DOI or URL of the report: https://osf.io/preprints/psyarxiv/tfp2c
Version of the report: Version 10
Two reviewers have evaluated your Stage 2 and are largely happy. They have some minor concerns to address. I just have one further point to make. In the manuscript you point out you have low power to pick up an effect for the crucial interaction of half the size found in the Pilot. As half the size may still be interesting, you point out that a non-significant result means one should suspend judgment. In the Discussion you point this out again. That is good. You also claim in the Abstract and Discussion that the interaction failed to replicate. On the one hand, if replication means "getting a significant result", that is true. But many people implicitly take the claim that an effect failed to replicate to mean there was evidence against the effect. Be clear in the Abstract that by failing to replciate you mean there was a significant interaction in the pilot but but not a signfiicant interaction in the main study, though the power means interesting effect sizes may have been missed.
Dear Dr. Zoltan Dienes,
Thanks for your patience. Enclosed please find my review of the stage 2 report.

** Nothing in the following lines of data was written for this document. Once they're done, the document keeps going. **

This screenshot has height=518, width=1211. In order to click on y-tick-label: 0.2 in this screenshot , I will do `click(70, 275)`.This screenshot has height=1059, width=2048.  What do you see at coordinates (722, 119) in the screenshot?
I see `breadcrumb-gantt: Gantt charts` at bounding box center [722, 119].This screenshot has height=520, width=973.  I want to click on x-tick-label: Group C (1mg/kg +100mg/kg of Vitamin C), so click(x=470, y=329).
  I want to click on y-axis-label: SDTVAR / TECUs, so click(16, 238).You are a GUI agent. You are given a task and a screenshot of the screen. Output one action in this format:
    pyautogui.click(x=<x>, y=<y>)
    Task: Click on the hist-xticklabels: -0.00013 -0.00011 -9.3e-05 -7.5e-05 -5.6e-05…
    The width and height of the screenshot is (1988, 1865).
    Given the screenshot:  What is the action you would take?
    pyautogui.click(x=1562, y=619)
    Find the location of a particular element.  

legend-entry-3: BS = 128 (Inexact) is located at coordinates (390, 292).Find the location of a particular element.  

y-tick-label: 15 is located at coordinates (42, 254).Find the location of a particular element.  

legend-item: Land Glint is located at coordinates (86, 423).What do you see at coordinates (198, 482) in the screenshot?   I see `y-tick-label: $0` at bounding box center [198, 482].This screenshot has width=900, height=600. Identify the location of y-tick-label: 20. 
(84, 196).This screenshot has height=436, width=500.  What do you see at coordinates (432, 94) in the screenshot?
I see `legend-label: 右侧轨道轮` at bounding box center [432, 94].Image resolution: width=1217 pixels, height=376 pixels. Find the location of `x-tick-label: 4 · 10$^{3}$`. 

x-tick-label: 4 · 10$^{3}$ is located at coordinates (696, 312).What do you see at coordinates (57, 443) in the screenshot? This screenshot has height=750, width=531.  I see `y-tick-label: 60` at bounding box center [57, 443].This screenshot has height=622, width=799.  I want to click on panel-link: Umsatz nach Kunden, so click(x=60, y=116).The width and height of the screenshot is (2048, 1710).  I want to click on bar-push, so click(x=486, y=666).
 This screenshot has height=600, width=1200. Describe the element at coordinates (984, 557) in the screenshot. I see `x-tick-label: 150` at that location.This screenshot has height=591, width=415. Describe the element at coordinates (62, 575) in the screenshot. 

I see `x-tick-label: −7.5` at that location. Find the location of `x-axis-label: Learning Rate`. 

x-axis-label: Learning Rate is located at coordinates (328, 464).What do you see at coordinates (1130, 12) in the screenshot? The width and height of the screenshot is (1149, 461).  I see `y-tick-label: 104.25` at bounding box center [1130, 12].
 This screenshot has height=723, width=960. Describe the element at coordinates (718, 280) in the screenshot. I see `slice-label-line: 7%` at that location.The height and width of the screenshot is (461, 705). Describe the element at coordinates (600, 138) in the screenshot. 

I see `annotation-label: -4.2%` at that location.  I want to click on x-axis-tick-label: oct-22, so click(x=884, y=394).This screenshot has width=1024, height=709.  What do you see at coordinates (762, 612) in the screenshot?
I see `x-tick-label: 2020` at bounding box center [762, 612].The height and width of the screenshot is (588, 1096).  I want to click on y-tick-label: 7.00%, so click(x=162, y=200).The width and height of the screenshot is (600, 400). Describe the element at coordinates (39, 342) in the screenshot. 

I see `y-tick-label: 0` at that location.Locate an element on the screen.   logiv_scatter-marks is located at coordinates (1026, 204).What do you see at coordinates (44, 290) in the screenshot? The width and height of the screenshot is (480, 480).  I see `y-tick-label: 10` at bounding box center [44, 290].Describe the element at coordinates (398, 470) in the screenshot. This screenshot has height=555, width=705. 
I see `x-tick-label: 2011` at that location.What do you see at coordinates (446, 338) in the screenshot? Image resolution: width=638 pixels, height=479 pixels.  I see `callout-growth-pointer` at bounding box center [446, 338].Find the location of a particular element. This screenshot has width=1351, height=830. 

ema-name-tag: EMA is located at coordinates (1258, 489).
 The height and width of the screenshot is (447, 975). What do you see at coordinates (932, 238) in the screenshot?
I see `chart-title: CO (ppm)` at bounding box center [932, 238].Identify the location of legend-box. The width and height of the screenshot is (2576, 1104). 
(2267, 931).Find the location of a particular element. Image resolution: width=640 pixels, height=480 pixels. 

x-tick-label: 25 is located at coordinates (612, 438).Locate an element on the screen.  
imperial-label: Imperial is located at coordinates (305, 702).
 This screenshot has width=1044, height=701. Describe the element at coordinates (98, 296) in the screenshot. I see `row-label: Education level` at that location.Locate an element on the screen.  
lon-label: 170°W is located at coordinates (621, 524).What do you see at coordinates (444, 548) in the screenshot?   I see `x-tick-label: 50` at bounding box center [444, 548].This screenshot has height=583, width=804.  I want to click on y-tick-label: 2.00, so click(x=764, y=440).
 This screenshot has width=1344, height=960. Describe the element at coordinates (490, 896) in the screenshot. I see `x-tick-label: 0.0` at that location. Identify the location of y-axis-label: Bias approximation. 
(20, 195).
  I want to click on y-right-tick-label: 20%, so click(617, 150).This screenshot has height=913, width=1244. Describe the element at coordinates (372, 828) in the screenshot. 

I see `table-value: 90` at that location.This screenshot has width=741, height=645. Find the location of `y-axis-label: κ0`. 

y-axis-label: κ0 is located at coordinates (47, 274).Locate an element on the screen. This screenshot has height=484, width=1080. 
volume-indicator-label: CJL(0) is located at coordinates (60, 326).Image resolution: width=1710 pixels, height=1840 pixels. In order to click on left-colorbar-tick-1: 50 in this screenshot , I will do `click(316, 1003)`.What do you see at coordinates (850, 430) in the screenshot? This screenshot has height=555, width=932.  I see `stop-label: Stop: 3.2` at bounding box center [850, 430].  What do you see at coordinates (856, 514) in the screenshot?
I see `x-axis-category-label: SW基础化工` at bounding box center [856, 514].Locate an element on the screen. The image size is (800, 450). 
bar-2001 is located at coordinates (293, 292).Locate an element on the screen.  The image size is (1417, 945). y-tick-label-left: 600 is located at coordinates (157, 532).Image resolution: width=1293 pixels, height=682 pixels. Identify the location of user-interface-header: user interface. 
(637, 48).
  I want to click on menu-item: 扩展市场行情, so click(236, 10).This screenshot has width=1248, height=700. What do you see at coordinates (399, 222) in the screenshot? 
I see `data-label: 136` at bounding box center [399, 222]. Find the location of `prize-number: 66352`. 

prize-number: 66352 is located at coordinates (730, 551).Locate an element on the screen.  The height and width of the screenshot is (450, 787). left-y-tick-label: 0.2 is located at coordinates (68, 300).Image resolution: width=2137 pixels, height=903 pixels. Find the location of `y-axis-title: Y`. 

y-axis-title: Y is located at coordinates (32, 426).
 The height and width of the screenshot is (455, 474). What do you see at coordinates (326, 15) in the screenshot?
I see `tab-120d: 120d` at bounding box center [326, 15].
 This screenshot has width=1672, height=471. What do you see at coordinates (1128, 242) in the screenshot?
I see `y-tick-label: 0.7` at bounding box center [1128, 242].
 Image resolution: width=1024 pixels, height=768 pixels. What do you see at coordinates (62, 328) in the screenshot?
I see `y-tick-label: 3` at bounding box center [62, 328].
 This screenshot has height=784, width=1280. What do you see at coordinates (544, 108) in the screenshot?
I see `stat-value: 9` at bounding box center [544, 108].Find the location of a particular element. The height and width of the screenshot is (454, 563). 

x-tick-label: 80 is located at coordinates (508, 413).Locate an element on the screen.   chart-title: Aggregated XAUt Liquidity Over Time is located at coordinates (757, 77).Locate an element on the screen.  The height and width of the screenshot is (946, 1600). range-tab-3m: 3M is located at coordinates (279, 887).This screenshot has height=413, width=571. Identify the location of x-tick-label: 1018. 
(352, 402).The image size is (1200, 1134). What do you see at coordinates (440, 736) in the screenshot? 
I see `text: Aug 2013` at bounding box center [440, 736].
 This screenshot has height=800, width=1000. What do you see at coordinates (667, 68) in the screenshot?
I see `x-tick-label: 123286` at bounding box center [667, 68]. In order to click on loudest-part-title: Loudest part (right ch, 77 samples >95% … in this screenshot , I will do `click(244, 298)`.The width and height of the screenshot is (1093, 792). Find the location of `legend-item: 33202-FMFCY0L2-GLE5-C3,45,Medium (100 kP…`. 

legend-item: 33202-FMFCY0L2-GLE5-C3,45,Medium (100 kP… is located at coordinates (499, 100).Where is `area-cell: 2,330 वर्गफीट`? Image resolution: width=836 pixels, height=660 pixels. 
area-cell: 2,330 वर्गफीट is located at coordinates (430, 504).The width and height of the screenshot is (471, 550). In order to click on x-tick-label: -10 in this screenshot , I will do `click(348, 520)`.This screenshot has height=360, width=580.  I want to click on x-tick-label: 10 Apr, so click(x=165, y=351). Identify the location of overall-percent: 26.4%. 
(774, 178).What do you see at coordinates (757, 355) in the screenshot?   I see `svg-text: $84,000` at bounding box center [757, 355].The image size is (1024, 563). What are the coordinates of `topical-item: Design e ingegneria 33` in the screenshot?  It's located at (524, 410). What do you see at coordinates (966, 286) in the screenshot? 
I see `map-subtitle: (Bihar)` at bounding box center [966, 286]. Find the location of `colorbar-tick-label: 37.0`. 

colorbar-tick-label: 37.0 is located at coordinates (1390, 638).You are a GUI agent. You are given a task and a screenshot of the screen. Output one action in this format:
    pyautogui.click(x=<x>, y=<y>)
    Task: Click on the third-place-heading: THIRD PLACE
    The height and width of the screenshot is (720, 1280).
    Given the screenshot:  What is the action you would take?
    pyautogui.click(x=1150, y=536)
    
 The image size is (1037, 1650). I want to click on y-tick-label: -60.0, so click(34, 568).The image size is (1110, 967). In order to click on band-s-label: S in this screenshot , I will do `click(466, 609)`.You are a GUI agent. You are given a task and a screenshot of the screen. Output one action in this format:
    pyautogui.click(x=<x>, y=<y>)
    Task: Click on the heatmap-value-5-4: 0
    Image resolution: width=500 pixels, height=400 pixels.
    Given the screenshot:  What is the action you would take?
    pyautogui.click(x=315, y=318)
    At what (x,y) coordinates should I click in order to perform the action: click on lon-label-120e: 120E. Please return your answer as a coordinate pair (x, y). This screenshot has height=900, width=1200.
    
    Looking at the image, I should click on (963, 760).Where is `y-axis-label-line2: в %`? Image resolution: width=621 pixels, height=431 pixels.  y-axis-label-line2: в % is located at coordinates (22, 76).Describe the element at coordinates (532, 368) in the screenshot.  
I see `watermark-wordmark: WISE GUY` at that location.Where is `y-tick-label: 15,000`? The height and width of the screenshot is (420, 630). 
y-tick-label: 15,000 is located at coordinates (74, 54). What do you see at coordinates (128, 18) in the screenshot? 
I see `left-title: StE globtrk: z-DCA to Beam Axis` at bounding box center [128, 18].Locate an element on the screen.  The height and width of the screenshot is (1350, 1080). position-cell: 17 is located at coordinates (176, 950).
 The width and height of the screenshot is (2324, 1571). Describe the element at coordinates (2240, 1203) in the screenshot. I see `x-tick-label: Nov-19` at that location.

I hope that you and the authors find it helpful.
Best,
Yikang
Download the reviewOverall, I am satisfied with the authors’ reporting of their Stage 2 results. PCI-RR highlights the following questions as important for reviewers to consider at Stage 2: Have the authors provided a direct URL to the approved protocol in the Stage 2 manuscript? Did they stay true to their protocol? Are any deviations from protocol clearly justified and fully documented?Is the Introduction in the Stage 1 manuscript (including hypotheses) the same as in the Stage 2 manuscript? Are any changes transparently flagged? Did any prespecified data quality checks, positive controls, or tests of intervention fidelity succeed? Are any additional post hoc analyses justified, performed appropriately, and clearly distinguished from the preregistered analyses? Are the conclusions appropriately centered on the outcomes of the preregistered analyses? Are the overall conclusions based on the evidence?
Overall, in my view, these questions are answered affirmatively. I just have a few small questions, largely revolving around a couple of questions from my Stage 1 review that I feel still could be addressed better.
-One other question first though. It seems like the authors did a great job sticking to their preregistered protocol and analysis plan. Just to make it clear for readers, though, could the authors clarify if there were any deviations from their Stage 1 proposed protocol or analyses? Again, it seems that the answer is “no”, which is great, but stating that explicitly could further reassure readers about the transparency of the methods and results.
-For the preliminary study, the authors said in their Stage 1 response that they reported the Nakagawa R^2, but I do not see it present. Could authors make sure it is present, and if it is not, report it? I do see it reported for the replication.
-I feel there is still more that could be said regarding external validity, particularly in the light of the replication results. Here and in the Stage 1 response, the authors did a great job of justifying the decision to use the economic self-interest decision-making task compared to a verbal interview and included a nuanced discussion of the trade-offs between the two methods. My point is different than that, though. Instead, my point (also raised in Stage 1), is that any sort of artificial lab task will have difficulty capturing the threats (costs) caused by a real-life disclosure decision in which one’s life or freedom (or the life or freedom of loved ones) is at risk. The difference in severity of the costs of disclosure in real criminal scenarios compared to the economic costs used in the task could also partially explain why attention to benefits seemed to be the bigger driver of decisions here compared to the proposed model. As the authors mention, this sort of artificiality is common and necessary to examine the issue psychologically, so it is not a huge deal, but I still would appreciate a sentence or two to this point in the “external vs. internal validity” discussion subsection.
I thank the authors for their time and efforts.